Filter these entries so that only lines with the word "item" remain.

----- Data section -----

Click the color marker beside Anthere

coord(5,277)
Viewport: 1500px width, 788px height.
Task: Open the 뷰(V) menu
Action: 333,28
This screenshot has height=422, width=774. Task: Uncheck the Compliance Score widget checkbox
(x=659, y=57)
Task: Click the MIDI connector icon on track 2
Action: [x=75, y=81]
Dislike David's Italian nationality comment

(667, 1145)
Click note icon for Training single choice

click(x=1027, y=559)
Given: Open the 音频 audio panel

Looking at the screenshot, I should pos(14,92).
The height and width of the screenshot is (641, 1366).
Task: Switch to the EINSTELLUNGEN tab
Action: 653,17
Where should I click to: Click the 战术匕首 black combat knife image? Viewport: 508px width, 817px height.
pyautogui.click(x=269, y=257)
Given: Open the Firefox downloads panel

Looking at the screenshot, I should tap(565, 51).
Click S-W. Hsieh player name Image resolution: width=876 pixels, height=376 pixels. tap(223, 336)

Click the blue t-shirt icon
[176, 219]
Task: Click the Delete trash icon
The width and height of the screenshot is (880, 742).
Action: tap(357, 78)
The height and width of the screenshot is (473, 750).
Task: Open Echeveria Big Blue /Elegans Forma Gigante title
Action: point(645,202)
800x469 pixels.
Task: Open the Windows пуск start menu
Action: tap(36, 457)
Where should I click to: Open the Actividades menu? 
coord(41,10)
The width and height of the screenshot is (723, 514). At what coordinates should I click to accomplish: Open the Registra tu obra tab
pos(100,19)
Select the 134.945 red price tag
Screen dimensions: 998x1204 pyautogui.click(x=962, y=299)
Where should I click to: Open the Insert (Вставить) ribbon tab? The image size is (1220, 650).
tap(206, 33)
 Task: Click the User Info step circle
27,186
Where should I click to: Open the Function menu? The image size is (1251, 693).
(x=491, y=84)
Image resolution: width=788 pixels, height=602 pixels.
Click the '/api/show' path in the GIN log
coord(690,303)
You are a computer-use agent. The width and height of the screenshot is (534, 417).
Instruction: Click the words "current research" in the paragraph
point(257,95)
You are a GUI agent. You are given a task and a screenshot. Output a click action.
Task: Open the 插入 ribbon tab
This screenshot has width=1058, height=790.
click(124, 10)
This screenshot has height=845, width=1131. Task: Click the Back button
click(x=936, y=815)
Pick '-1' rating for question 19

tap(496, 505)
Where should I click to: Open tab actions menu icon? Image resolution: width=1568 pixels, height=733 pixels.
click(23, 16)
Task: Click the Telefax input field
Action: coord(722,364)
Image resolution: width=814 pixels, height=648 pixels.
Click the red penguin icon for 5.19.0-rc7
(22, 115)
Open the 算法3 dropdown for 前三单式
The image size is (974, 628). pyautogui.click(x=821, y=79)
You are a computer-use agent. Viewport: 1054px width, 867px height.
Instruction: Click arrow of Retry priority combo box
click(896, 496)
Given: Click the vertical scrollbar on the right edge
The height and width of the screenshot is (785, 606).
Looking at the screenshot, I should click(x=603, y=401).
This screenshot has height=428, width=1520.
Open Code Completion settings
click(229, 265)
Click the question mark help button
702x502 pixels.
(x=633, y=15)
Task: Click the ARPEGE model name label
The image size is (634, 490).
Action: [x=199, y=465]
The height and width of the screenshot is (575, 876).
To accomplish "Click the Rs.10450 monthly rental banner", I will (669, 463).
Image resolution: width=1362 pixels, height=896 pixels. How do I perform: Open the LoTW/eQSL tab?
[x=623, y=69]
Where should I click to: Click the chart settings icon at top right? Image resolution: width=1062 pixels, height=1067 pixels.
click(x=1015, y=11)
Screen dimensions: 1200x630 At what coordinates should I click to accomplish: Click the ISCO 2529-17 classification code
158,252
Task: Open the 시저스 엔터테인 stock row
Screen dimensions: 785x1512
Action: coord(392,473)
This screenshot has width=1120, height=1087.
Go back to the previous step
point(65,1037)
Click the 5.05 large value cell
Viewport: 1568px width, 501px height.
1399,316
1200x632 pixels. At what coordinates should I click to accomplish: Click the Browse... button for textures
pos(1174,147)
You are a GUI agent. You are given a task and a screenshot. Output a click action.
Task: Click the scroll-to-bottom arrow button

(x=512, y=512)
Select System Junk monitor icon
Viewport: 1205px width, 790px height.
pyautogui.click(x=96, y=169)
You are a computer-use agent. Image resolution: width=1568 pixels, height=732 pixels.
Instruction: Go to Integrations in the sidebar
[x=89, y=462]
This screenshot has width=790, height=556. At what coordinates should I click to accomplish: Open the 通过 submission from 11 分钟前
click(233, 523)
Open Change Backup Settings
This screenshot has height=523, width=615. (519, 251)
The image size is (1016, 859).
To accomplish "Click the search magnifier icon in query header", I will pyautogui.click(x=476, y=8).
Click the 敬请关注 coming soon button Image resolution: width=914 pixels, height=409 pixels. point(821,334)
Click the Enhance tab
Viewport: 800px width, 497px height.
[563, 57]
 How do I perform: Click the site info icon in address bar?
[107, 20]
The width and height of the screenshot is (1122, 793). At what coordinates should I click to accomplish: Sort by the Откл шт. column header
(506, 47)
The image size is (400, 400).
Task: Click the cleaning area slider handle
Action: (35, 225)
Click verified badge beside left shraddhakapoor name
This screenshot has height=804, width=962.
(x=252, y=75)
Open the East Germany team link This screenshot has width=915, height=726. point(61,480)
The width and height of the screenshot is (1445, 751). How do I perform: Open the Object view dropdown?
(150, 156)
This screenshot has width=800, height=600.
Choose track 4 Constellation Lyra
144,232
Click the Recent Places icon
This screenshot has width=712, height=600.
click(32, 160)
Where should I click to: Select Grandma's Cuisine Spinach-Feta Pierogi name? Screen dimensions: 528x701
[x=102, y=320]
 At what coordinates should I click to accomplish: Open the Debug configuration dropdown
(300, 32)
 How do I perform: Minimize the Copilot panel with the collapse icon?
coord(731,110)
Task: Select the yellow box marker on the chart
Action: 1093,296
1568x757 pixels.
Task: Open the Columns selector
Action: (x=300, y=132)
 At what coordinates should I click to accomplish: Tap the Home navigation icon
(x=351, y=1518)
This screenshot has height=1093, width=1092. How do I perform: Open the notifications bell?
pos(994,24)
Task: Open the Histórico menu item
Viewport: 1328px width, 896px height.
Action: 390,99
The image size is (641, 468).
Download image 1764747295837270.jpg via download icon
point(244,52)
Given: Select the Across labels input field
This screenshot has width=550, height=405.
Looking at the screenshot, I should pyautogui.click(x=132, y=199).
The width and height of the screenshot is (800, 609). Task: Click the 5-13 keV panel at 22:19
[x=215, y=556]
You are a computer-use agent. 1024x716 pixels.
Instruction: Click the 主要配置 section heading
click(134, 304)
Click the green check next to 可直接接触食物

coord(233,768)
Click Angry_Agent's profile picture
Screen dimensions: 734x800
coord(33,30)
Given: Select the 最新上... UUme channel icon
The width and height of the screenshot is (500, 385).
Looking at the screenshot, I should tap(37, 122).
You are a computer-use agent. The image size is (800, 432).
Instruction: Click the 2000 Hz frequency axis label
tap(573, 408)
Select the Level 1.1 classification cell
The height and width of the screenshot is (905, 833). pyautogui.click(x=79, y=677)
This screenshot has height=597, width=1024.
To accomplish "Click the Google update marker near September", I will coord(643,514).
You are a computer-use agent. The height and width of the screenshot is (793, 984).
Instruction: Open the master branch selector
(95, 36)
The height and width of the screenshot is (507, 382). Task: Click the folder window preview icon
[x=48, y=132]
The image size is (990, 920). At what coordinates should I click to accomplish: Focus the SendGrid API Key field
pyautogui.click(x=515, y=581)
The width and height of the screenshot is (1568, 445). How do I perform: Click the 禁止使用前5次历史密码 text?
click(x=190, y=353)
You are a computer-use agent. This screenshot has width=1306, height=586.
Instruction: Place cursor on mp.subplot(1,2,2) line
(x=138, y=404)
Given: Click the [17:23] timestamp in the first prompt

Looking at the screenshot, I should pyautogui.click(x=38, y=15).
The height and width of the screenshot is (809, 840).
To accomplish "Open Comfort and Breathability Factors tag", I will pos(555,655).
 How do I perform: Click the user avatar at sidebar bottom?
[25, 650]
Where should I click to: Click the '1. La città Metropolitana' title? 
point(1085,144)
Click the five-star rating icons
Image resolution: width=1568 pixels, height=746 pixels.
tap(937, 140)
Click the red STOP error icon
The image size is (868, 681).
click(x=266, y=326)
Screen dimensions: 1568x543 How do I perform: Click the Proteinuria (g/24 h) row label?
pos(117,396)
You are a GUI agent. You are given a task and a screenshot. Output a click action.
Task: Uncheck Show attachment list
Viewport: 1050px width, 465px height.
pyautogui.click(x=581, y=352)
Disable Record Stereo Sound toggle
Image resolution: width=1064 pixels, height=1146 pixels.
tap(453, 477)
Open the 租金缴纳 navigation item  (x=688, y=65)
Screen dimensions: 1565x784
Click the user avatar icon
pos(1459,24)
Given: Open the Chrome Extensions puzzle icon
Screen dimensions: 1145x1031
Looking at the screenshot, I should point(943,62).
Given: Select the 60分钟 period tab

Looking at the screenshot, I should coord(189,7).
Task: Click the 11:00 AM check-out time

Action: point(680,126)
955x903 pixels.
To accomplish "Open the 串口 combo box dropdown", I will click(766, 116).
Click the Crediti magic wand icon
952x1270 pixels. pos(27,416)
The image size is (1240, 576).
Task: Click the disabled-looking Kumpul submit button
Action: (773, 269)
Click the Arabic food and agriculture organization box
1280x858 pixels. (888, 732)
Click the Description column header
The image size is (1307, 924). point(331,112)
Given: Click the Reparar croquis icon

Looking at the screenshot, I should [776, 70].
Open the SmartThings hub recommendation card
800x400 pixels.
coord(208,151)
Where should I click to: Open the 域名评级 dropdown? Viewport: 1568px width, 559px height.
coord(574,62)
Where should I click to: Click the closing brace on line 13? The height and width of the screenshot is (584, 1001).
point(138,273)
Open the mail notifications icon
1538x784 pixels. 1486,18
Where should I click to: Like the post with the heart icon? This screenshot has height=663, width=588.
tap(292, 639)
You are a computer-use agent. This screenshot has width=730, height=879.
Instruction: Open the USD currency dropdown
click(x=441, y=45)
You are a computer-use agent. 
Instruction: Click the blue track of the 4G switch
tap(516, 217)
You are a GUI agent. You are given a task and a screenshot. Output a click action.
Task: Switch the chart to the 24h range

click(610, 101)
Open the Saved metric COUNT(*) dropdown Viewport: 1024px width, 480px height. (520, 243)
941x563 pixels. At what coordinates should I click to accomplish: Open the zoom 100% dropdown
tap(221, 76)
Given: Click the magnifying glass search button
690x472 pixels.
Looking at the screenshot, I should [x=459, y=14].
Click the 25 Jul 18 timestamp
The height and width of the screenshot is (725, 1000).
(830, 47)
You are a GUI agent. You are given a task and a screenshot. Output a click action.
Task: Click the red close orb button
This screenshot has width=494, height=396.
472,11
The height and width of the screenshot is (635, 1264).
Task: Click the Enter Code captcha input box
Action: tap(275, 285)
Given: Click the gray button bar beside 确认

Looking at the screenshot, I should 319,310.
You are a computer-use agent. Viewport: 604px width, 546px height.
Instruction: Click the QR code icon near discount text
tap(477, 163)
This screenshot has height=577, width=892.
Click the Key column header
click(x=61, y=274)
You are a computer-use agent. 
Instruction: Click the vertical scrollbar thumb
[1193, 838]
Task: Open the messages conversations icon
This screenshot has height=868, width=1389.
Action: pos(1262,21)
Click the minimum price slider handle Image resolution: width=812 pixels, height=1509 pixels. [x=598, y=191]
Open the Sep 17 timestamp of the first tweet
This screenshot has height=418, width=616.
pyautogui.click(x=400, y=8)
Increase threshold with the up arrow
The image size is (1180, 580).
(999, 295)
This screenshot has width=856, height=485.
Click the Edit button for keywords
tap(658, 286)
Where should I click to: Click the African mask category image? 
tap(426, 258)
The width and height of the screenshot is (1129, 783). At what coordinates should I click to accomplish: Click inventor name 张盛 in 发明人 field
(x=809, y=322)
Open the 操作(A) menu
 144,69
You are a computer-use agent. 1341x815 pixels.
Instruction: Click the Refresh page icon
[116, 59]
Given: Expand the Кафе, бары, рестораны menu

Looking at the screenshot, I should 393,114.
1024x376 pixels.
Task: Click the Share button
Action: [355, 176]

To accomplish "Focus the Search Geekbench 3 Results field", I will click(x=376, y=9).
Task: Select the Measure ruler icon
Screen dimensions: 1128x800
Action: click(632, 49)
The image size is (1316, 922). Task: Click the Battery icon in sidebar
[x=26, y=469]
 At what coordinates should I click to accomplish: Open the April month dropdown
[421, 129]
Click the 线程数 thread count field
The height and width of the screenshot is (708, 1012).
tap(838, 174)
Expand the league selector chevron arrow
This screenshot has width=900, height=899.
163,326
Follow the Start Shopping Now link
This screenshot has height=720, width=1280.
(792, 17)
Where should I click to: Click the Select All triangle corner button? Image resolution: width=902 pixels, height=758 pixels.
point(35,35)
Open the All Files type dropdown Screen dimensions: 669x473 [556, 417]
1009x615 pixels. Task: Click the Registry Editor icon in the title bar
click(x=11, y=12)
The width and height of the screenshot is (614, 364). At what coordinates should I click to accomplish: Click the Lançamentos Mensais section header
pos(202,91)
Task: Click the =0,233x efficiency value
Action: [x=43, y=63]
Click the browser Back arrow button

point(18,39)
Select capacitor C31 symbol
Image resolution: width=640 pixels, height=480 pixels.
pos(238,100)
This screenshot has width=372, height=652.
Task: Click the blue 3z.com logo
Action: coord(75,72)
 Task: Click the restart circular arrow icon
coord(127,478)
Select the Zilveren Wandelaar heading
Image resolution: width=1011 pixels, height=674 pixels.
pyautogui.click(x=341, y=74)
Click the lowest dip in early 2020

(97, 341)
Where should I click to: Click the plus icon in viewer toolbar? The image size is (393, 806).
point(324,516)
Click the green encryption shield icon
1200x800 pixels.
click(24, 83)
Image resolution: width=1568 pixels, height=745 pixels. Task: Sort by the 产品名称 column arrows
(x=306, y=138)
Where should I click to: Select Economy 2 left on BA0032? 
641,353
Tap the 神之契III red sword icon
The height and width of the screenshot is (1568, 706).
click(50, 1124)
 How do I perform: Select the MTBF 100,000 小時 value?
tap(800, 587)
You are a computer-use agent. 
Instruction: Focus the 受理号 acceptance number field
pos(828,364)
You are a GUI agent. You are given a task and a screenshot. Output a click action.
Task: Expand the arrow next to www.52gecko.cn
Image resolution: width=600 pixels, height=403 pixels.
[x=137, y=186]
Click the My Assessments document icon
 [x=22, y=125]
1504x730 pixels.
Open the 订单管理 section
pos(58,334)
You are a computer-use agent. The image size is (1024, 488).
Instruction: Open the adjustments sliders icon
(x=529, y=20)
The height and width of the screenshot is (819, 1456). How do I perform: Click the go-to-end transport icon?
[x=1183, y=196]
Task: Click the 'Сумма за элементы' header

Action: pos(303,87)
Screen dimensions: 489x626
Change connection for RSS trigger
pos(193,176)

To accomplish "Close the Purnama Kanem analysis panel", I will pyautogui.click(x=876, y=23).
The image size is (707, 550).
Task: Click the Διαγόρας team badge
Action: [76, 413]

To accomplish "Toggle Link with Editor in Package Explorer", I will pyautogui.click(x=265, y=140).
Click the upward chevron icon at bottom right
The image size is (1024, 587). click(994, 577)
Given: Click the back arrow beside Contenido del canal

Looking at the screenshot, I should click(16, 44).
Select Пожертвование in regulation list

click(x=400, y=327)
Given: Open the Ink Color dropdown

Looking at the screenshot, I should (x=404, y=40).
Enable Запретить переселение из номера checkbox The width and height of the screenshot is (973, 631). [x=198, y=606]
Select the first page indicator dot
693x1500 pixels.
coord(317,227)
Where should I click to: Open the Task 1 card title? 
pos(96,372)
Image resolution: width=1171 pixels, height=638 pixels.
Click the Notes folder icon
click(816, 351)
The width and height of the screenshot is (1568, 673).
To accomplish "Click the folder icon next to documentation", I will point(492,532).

-----

▸ **Output below**:
Task: Open the Histórico menu item
Open the 租金缴纳 navigation item  (x=688, y=65)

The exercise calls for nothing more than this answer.